Cost Of Machinery

The cost of machinery is widely considered to be one of the most expensive categories of farm overheads and farmers should be under no illusion that the purchase of any new (or used) item of machinery must always be carefully considered. The temptation is often to be blinded by shiny new equipment and be convinced that its purchase is a 'necessity' when in fact it is not always the case by any means.

The benefits of new machinery can sometimes be difficult to measure. A new parlour, for instance, may have a quicker throughput, may allow for herd expansion and may be more pleasant for its operators to use, yet a new tractor may not be significantly more efficient than a current one, and its purchase may be on terms of perceived (and not proven) reliability, the prestige of owning the latest technology, or simply to encourage the retention of a valued staff member.

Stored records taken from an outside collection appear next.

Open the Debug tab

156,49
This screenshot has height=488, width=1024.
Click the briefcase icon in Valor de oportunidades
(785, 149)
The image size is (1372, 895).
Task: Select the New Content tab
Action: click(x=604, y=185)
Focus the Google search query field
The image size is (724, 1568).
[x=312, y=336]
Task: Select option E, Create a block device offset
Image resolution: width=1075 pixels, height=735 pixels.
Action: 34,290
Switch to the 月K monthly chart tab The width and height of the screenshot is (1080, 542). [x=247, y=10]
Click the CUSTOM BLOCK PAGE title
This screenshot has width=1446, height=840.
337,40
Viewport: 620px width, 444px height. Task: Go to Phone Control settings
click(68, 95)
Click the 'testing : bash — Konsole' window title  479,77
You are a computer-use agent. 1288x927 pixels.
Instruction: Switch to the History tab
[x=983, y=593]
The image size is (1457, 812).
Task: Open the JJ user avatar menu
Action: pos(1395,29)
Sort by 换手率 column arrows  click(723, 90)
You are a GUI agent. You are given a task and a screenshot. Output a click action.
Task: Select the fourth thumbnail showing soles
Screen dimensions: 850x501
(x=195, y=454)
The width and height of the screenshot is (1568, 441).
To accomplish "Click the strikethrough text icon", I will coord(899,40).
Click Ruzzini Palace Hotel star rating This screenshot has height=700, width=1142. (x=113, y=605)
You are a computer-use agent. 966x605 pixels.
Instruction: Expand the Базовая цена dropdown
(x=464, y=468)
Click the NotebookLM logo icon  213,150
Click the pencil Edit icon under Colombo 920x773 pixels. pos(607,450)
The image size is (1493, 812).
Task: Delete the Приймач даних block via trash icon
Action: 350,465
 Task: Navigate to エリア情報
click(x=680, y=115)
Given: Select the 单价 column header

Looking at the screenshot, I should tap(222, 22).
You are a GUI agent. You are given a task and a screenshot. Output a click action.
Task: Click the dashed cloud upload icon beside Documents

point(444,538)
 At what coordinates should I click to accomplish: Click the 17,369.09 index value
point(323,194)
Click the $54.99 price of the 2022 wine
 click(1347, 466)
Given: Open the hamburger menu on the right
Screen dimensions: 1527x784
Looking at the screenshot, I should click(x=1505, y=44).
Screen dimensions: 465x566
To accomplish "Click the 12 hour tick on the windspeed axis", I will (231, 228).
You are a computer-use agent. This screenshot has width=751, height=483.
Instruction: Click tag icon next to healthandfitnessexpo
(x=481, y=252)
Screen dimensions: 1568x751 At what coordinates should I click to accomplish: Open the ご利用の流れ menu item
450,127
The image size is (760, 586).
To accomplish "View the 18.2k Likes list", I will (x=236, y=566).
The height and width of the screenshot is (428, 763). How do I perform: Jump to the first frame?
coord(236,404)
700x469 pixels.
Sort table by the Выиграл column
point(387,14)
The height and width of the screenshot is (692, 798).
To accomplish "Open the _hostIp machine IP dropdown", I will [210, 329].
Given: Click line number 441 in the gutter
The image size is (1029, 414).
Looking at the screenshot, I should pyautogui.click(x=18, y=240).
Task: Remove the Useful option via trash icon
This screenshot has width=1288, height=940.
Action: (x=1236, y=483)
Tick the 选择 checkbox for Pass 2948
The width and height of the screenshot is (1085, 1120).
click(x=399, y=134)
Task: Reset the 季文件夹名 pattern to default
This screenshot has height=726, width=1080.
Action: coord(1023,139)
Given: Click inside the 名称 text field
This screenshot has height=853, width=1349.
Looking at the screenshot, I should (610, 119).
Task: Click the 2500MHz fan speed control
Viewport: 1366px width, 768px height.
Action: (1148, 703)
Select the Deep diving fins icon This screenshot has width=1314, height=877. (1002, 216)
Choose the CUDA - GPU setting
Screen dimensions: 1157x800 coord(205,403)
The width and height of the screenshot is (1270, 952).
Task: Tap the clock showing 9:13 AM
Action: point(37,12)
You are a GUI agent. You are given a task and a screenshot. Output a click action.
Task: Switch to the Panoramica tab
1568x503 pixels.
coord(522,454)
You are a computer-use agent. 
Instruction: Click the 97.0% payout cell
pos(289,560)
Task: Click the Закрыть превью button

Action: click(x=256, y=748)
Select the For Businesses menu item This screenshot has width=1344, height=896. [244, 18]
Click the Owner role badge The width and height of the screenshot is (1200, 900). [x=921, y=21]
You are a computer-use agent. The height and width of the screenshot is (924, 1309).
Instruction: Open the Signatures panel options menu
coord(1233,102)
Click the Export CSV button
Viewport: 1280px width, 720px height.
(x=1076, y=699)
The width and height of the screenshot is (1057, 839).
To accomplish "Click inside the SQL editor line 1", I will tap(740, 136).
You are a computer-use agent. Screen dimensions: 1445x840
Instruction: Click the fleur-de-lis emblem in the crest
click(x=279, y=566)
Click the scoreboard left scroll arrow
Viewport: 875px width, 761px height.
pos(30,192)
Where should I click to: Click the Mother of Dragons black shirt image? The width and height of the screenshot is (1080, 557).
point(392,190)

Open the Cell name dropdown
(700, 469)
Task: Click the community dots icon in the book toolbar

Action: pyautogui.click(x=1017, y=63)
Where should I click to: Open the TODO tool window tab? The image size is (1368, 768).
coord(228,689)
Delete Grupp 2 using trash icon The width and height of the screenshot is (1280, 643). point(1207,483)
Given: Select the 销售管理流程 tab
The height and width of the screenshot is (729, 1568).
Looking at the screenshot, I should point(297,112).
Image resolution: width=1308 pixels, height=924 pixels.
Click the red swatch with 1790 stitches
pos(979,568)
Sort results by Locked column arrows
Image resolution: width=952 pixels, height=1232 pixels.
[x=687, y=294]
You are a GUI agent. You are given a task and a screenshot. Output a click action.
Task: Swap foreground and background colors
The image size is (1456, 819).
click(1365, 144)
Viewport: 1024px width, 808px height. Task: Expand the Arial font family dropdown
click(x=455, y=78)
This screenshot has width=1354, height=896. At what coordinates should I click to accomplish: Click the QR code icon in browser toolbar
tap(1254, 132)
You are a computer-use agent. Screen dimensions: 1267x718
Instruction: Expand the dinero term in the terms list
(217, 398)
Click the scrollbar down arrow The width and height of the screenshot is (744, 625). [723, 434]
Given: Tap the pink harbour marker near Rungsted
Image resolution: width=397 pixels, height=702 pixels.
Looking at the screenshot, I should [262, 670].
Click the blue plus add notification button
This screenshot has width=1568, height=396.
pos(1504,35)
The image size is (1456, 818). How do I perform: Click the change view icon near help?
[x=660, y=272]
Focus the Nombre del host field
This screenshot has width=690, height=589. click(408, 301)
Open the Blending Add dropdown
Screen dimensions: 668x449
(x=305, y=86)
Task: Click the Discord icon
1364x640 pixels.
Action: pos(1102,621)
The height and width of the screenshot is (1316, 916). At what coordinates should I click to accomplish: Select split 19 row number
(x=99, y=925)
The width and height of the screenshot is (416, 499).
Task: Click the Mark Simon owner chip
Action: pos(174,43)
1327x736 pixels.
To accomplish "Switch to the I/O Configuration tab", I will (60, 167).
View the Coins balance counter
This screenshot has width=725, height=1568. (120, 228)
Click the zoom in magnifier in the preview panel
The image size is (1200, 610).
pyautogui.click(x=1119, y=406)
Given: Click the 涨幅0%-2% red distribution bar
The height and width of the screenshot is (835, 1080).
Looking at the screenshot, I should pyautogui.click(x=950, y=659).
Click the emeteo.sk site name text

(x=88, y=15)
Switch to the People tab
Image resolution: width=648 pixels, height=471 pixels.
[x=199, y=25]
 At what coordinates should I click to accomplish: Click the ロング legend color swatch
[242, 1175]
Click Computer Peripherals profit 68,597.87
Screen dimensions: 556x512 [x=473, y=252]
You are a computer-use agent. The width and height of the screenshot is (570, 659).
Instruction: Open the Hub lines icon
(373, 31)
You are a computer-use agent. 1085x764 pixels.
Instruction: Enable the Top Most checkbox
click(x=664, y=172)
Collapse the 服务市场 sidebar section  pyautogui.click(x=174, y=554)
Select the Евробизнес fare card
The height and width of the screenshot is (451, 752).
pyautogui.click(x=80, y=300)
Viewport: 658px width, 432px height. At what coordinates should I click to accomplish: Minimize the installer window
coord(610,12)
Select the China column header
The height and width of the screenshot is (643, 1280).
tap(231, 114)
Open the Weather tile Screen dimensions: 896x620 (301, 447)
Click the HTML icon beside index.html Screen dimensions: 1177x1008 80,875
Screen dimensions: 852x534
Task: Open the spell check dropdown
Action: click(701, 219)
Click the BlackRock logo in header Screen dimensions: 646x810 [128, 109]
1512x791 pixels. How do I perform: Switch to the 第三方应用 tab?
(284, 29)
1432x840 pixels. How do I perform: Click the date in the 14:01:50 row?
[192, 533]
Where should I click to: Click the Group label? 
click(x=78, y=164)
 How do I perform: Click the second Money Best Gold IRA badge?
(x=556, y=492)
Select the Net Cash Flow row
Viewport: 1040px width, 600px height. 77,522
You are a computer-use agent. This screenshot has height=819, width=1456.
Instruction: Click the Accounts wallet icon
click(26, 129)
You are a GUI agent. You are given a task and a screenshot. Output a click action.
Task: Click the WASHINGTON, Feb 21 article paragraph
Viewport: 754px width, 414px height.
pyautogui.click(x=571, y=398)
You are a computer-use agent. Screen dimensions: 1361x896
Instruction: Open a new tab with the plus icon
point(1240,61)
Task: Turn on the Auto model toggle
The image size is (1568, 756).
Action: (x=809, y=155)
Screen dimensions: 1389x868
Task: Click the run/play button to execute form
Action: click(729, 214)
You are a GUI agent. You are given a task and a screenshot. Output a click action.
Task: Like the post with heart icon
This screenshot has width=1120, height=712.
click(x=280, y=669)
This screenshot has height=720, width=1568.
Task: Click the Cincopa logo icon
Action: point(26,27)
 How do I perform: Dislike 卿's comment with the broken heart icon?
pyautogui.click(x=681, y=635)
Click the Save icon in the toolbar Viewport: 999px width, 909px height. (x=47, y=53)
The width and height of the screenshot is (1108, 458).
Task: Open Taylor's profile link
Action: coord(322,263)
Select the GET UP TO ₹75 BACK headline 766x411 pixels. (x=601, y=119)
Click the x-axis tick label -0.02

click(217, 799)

Capital allowances for new machinery are also an essential consideration, and the timings of new purchases are important as claiming those capital allowances can help to reduce tax bills.

Furthermore, other means of acquiring the use of new machinery without having to purchase it outright exist. Options such as Hire Purchase and leasing may be attractive, but each has different tax implications and definitions of which party is responsible for maintenance and which party eventually retains ownership of the asset. Spreading the cost of machinery over a period of time, however, may help to make the management of cash flow easier.

Running costs are another area where expenses are not always well-accounted for. Servicing, maintenance, repairs, fuel and insurance costs when carefully analysed will constitute a significant proportion of a farm's overhead costs.